Exercise description
Filter the lines below, keeping each one that holds "product".

Given entries
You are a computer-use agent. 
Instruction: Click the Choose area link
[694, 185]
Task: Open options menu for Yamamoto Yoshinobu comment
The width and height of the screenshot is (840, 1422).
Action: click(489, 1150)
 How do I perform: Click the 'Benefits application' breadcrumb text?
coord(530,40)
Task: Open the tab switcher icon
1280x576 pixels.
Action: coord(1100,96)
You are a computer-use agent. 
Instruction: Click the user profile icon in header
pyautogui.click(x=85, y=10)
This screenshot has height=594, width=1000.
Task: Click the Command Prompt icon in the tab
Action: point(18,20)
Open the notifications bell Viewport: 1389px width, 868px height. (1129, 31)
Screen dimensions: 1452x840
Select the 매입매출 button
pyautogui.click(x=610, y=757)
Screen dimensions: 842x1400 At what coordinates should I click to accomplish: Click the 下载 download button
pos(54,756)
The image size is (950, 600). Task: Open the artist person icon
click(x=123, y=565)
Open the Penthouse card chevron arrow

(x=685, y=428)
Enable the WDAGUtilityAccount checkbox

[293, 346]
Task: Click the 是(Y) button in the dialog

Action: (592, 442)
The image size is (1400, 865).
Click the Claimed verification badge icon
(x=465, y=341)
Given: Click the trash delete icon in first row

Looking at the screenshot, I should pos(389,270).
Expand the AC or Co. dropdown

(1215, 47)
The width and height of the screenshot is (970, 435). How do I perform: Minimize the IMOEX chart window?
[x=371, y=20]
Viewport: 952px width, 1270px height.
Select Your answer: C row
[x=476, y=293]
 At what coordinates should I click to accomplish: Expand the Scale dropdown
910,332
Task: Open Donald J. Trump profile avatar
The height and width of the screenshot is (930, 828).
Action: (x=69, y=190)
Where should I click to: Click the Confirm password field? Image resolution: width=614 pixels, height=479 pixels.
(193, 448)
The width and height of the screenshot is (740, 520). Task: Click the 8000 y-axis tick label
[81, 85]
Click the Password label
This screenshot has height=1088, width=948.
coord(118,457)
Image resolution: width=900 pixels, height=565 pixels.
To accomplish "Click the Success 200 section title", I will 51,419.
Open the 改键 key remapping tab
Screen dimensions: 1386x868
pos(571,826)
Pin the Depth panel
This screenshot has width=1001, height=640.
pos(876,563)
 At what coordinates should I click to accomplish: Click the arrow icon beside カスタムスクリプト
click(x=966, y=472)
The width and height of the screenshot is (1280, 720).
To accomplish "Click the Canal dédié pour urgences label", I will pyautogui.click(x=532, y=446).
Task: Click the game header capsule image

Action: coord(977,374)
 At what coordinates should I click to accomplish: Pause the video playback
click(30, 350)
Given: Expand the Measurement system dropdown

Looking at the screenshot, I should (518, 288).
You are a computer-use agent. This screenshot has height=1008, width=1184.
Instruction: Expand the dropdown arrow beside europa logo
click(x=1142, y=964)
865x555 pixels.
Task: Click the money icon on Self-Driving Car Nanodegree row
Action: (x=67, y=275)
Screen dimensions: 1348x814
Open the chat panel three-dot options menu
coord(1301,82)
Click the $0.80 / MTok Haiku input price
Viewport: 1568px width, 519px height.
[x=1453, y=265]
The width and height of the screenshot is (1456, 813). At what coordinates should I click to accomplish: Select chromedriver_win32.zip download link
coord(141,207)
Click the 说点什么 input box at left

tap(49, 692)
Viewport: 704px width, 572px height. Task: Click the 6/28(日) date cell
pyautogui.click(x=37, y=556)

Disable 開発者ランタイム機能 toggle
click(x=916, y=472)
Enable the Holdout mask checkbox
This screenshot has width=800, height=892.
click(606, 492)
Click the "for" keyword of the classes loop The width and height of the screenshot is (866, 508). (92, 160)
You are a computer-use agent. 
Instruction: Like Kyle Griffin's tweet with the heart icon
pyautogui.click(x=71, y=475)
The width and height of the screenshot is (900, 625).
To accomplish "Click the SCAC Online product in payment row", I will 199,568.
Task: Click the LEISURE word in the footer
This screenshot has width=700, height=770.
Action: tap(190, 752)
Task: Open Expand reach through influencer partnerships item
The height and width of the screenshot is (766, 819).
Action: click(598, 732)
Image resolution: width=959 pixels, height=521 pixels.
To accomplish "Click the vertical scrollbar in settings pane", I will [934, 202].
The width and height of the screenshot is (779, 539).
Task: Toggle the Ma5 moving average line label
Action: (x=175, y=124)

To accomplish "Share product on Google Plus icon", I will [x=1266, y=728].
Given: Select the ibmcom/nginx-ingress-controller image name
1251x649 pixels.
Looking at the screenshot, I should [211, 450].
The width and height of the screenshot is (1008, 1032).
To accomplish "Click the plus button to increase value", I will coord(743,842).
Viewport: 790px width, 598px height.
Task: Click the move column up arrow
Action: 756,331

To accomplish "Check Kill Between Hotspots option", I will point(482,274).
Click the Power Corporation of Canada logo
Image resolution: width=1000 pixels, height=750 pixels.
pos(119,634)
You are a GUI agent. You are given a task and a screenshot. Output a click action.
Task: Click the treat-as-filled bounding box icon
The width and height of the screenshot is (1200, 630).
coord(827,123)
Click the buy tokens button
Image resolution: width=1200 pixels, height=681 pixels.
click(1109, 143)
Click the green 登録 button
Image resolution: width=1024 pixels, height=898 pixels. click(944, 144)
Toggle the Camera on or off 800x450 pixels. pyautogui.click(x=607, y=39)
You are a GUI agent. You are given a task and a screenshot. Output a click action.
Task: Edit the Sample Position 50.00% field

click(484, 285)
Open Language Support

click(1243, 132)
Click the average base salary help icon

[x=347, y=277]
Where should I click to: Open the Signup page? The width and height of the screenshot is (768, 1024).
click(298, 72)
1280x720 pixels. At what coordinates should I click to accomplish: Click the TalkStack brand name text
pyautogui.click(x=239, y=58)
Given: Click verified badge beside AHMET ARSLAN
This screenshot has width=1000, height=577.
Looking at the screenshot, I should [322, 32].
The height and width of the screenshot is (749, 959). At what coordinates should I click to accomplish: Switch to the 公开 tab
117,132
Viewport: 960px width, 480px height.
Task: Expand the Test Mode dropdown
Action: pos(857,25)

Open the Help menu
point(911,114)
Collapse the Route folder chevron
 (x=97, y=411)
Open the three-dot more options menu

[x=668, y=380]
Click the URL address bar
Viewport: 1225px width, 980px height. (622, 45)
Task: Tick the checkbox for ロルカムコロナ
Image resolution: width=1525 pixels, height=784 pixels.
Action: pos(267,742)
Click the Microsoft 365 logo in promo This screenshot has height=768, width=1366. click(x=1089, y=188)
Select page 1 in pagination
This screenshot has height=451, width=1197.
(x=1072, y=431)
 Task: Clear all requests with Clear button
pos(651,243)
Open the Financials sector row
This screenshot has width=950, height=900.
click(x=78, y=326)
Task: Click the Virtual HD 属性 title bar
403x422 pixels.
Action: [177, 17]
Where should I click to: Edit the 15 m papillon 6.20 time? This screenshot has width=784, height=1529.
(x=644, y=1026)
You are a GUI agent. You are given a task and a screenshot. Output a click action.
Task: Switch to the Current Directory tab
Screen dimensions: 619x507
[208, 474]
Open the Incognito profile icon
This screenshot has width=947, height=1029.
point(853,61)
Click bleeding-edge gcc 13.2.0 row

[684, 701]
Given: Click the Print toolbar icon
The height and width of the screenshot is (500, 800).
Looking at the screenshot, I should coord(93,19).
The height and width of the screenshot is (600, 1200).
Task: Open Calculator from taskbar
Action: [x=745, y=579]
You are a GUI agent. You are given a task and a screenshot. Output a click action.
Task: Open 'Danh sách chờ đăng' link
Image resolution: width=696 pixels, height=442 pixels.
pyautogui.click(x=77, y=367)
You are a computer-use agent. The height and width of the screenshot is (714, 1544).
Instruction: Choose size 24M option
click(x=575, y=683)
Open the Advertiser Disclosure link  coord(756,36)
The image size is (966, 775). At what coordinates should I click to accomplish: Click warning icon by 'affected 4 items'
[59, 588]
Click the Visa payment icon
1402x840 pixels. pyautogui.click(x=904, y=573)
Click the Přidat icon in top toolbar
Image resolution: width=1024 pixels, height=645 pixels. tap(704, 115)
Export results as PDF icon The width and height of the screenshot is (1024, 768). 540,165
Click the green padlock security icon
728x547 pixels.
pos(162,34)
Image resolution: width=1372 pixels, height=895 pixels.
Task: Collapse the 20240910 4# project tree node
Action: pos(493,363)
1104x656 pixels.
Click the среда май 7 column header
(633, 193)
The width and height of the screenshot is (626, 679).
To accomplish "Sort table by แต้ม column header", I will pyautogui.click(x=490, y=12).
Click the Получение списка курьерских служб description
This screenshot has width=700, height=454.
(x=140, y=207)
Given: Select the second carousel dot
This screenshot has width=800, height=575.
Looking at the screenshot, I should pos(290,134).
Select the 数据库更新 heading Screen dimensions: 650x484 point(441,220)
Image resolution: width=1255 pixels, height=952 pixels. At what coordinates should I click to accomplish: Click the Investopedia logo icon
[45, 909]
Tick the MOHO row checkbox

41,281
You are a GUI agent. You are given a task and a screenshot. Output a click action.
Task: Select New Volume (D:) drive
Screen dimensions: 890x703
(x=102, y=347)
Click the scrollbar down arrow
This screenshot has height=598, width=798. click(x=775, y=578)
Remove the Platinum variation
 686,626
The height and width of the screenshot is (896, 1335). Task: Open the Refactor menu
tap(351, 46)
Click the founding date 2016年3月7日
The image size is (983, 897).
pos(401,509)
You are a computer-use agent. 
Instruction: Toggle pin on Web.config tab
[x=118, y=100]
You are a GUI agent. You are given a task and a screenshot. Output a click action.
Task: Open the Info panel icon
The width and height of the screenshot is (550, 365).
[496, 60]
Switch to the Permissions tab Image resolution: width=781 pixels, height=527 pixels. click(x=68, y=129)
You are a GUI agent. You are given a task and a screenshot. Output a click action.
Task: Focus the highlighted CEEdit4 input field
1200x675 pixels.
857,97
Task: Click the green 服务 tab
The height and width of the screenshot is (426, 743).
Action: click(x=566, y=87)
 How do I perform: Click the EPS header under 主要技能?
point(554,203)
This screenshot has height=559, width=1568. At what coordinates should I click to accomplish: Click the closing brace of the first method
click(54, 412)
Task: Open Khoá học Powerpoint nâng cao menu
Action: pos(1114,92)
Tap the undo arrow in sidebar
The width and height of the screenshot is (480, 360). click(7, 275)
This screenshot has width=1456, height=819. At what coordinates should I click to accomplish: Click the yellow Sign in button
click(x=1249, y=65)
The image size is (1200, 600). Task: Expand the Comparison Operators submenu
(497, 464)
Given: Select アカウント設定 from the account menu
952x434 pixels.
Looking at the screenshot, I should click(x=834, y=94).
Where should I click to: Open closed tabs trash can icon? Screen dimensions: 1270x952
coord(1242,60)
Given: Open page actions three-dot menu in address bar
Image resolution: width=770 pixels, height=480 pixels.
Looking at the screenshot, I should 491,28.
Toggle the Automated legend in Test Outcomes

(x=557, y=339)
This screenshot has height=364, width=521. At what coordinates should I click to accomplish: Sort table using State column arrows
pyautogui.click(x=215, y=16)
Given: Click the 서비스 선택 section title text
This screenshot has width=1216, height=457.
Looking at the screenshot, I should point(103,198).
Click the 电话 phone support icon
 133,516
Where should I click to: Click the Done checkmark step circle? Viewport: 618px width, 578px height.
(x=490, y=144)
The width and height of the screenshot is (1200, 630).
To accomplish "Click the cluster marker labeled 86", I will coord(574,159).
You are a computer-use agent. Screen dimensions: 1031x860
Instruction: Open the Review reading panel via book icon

Task output
To accomplish "Click the SCAC Online product in payment row", I will 199,568.
To accomplish "Share product on Google Plus icon", I will [x=1266, y=728].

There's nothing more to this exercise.